LoRA-Enhanced RT-DETR: First Low-Rank Adaptation based DETR for real-time full body anatomical structures identification in musculoskeletal ultrasound

Comput Med Imaging Graph. 2025 Jun 18:124:102583. doi: 10.1016/j.compmedimag.2025.102583. Online ahead of print.

Abstract

Medical imaging models for object identification often rely on extensive pretraining data, which is difficult to obtain due to data scarcity and privacy constraints. In practice, hospitals typically have access only to pretrained model weights without the original training data limiting their ability to tailor models to specific patient populations and imaging devices. We address this challenge with the first Low-Rank Adaptation (LoRA)-enhanced Real-Time Detection Transformer (RT-DETR) model for full body musculoskeletal (MSK) ultrasound (US).
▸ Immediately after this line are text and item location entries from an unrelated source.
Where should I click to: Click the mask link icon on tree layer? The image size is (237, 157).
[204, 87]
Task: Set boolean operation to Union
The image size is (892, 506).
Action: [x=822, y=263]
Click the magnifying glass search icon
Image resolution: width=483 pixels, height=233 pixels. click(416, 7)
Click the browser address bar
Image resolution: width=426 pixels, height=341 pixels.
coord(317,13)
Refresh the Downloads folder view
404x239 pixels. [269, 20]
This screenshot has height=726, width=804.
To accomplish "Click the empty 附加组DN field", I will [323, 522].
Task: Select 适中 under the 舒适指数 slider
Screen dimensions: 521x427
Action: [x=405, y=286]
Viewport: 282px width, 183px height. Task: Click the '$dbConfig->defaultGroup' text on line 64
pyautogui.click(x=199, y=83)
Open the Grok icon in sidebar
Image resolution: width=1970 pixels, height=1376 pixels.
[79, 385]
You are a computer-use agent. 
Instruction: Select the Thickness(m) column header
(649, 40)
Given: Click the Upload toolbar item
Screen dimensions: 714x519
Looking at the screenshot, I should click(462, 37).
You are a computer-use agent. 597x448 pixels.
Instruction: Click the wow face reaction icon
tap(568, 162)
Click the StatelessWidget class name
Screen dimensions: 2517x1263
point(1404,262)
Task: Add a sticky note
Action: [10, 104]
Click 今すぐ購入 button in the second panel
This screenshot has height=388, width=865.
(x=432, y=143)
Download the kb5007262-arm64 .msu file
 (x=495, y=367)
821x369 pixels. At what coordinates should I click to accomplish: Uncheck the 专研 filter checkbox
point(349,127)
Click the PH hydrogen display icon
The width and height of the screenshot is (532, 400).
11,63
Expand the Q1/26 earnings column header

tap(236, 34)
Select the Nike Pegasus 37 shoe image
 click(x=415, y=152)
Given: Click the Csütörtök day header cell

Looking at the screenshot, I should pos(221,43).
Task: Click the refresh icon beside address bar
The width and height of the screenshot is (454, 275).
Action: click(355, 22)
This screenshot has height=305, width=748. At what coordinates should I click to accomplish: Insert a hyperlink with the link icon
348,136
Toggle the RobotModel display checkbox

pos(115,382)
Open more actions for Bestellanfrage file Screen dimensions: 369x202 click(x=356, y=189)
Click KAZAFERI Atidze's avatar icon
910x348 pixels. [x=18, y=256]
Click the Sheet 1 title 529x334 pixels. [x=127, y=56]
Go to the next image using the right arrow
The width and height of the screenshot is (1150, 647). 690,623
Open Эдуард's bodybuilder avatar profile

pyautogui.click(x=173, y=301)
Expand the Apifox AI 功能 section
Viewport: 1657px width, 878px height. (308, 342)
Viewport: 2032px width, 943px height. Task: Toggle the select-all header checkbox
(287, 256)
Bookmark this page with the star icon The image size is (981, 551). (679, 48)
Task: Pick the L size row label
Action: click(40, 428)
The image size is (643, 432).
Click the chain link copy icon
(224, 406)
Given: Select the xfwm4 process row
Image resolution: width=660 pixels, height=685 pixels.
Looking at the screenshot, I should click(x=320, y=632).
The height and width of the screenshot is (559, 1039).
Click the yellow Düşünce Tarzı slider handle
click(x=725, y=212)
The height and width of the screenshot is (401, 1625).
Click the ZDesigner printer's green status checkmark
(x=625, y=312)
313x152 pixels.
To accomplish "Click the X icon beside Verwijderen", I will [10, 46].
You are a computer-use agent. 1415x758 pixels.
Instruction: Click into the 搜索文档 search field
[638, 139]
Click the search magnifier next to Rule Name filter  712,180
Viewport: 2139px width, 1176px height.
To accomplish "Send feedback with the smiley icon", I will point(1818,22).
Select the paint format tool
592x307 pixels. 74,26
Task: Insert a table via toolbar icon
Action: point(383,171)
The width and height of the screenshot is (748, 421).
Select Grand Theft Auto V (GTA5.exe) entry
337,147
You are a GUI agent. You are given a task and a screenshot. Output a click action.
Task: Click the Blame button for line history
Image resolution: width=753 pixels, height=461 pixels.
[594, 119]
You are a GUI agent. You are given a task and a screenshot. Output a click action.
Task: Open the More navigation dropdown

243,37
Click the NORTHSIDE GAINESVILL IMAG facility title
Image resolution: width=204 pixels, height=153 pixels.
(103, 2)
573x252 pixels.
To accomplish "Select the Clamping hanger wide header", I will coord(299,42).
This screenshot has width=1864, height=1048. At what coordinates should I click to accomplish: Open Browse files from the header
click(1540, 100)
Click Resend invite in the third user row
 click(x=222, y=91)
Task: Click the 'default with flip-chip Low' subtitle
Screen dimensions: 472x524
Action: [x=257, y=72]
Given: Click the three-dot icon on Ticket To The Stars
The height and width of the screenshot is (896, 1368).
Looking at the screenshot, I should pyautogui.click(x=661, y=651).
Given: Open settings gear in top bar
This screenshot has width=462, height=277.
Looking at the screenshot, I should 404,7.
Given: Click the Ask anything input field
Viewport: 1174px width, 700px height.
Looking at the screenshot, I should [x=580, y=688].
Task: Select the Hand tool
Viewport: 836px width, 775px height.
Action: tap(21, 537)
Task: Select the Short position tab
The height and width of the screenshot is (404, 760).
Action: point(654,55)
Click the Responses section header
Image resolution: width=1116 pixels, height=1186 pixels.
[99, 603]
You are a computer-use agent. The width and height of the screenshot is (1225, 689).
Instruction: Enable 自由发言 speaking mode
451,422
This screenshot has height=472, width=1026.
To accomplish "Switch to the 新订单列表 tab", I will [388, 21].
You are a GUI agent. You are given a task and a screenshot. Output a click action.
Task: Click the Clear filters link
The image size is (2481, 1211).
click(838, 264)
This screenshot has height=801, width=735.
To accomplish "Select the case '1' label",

By injecting LoRA modules into select encoder and decoder layers of RT-DETR, we achieved a 99.45 % (RT-DETR-L) and 99.68 % (RT-DETR-X) reduction in trainable parameters while preserving the model's representational power. This extreme reduction enables efficient fine-tuning using only minimal institution-specific data and maintains robust performance even on anatomical structures absent from the fine-tuning set. In extensive 5-fold cross-validation, our LoRA-enhanced model outperformed traditional full-model fine-tuning and maintained or improved detection accuracy across a wide range of MSK structures while demonstrating strong resilience to domain shifts. The proposed LoRA-enhanced RT-DETR significantly lowers the barrier for deploying transformer-based detection in clinics, offering a privacy-conscious, computationally lightweight solution for real-time, full-body MSK US identification.

Keywords: Deep Learning; Fine-tune; Low-Rank Adaptation; Musculoskeletal Ultrasound; Object Detection; Transformer.